O treinamento é iniciativa da Organização Pan-Americana da Saúde (Opas/OMS), do Ministério da Saúde e da Fundação Oswaldo Cruz (Fiocruz). Vão participar técnicos de institutos nacionais de Saúde da Bolívia, do Equador, da Colômbia, do Peru, Paraguai, Uruguai e da Venezuela. 

Serão discutidos até amanhã (10) procedimentos de detecção e diagnóstico do vírus no contexto de preparação e resposta a uma possível emergência sanitária. A capacitação inclui treinamento prático para realização de diagnóstico molecular pela metodologia de PCR em tempo real (protocolo padrão adotado pela Organização Mundial da Saúde). Além de aprender a realizar o teste diagnóstico, os profissionais serão capazes de identificar as linhagens virais, que são da África Central e da África Ocidental. 

O treinamento será ministrado pelo Laboratório de Enterovírus do Instituto Oswaldo Cruz. A revisão dos protocolo e materiais necessários será conduzida pelo virologista Edson Elias da Silva, chefe do laboratório da Fiocruz, que também realizará atividades teóricas e práticas.

Na manhã desta quinta-feira, haverá cerimônia de abertura para marcar o início do curso. Estão previstas as participações da presidente da Fiocruz, Nísia Trindade Lima, da diretora do Instituto Oswaldo Cruz, Tania Araujo-Jorge, do secretário de Vigilância em Saúde do Ministério da Saúde, Arnaldo Correia, da representante da Opas no Brasil, Socorro Gross Galiano, e do assessor regional para doenças virais da organização, Jairo Mendez.

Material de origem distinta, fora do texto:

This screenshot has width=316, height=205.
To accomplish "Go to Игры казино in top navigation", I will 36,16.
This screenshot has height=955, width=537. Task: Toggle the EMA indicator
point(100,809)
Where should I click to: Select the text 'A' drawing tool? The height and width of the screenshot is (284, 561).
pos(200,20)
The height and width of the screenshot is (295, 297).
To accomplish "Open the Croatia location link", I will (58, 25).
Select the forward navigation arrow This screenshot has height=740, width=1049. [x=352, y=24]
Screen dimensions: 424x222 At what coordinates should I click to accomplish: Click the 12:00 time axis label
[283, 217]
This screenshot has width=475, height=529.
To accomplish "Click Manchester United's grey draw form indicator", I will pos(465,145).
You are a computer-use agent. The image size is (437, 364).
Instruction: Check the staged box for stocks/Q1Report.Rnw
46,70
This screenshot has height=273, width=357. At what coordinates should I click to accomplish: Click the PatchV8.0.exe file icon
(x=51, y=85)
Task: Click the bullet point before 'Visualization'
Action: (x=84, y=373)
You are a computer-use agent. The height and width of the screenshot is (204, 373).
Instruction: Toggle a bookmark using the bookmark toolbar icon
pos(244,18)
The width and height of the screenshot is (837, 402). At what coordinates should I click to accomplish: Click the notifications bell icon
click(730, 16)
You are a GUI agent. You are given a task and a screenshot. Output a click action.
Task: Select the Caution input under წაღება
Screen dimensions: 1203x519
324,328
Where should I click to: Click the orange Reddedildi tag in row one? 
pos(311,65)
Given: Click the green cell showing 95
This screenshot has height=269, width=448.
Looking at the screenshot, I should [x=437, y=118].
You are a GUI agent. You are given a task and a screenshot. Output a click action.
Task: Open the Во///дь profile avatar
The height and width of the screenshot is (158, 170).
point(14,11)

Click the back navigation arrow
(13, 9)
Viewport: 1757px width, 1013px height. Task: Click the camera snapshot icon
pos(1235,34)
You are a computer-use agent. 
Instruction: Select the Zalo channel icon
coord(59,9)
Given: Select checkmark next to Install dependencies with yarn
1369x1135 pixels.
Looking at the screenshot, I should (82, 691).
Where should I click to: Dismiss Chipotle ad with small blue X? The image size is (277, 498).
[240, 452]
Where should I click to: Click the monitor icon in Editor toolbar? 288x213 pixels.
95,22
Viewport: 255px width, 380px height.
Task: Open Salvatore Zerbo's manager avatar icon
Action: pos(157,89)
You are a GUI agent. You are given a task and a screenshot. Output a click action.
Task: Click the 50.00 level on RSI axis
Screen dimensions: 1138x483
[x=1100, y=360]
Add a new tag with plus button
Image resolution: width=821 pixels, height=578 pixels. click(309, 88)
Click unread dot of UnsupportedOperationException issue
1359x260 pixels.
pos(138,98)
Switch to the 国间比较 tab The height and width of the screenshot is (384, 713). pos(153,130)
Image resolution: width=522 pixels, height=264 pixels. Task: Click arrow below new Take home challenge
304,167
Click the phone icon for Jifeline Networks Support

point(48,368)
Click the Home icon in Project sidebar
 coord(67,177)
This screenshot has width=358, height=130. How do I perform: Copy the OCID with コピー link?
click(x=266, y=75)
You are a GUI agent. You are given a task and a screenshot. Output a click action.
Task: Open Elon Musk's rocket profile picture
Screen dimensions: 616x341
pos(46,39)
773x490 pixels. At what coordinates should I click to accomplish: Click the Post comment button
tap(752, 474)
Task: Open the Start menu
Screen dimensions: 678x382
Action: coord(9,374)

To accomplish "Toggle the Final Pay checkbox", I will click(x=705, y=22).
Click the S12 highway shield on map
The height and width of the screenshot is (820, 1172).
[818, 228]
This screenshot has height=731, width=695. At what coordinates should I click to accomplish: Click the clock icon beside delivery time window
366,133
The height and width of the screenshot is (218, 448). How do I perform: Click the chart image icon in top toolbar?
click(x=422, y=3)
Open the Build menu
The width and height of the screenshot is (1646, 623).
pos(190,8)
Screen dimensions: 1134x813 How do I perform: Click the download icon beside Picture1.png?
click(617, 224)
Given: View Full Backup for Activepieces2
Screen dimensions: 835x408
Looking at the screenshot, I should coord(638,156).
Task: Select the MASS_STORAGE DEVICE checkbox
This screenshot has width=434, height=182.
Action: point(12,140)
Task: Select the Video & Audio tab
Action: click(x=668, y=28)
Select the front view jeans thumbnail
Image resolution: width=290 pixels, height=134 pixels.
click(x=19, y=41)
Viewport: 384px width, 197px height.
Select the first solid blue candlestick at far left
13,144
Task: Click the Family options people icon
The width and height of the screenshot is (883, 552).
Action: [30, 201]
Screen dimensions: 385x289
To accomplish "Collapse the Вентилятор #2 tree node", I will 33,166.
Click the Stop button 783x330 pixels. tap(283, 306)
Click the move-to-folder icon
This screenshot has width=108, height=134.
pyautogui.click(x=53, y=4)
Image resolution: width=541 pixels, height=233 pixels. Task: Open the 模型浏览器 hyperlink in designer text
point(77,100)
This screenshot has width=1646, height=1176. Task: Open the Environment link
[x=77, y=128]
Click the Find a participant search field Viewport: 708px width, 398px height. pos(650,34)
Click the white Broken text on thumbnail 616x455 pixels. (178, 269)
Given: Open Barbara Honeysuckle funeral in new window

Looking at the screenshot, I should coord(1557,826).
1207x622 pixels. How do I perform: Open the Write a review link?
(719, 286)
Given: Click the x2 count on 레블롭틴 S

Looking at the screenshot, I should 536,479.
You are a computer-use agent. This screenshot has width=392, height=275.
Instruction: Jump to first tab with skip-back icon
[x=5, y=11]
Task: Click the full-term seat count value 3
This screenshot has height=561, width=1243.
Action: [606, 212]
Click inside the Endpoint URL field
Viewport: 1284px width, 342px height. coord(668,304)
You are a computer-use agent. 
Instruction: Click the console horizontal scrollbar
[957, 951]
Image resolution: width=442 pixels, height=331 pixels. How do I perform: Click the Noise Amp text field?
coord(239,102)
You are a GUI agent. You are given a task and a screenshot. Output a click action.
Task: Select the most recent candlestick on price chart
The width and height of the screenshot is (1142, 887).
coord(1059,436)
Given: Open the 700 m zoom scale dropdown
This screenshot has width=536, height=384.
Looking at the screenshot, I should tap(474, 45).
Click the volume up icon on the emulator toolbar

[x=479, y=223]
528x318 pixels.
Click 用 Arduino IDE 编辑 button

Diante da circulação da doença em diversos países em que ela não é endêmica, a Opas recomenda que todos os casos suspeitos de varíola dos macacos, considerando a avaliação clínica e epidemiológica, devem ser testados. Os sintomas podem incluir lesões na pele, febre, dor no corpo e dor de cabeça, entre outros. Segundo a Fiocruz, a letalidade é estimada entre 1% e 10%, com quadros mais graves em crianças e pessoas com imunidade reduzida. 

A chamada varíola dos macacos é endêmica em países da África Ocidental e Central, mas, desde o dia 13 de maio, 780 casos foram confirmados em 27 países fora da área onde a doença costuma circular. Segundo a Fiocruz, a maioria das pessoas com casos confirmados relatou viagens a países da Europa e América do Norte, em vez da África Ocidental ou Central. Na região das Américas, há casos confirmados no México (1), na Argentina (2), nos Estados Unidos (19) e no Canadá (58). No Brasil, havia oito casos suspeitos, em balanço divulgado pelo Ministério da Saúde.

Apesar do nome, a doença não é transmitida por macacos. Eles apenas podem adoecer, assim como os seres humanos. Atualmente, não se sabe que animal mantém o vírus na natureza, mas acredita-se que roedores tenham papel na disseminação da doença na África, onde o vírus é endêmico.

A transmissão do vírus de animais para pessoas pode se dar por meio de mordida ou arranhadura, pelo manuseio de caça selvagem ou pelo uso de produtos feitos de animais infectados. Entre pessoas, a transmissão ocorre principalmente por meio do contato direto, como beijo ou abraço, ou por feridas infecciosas, crostas ou fluidos corporais, além de secreções respiratórias durante contato pessoal prolongado.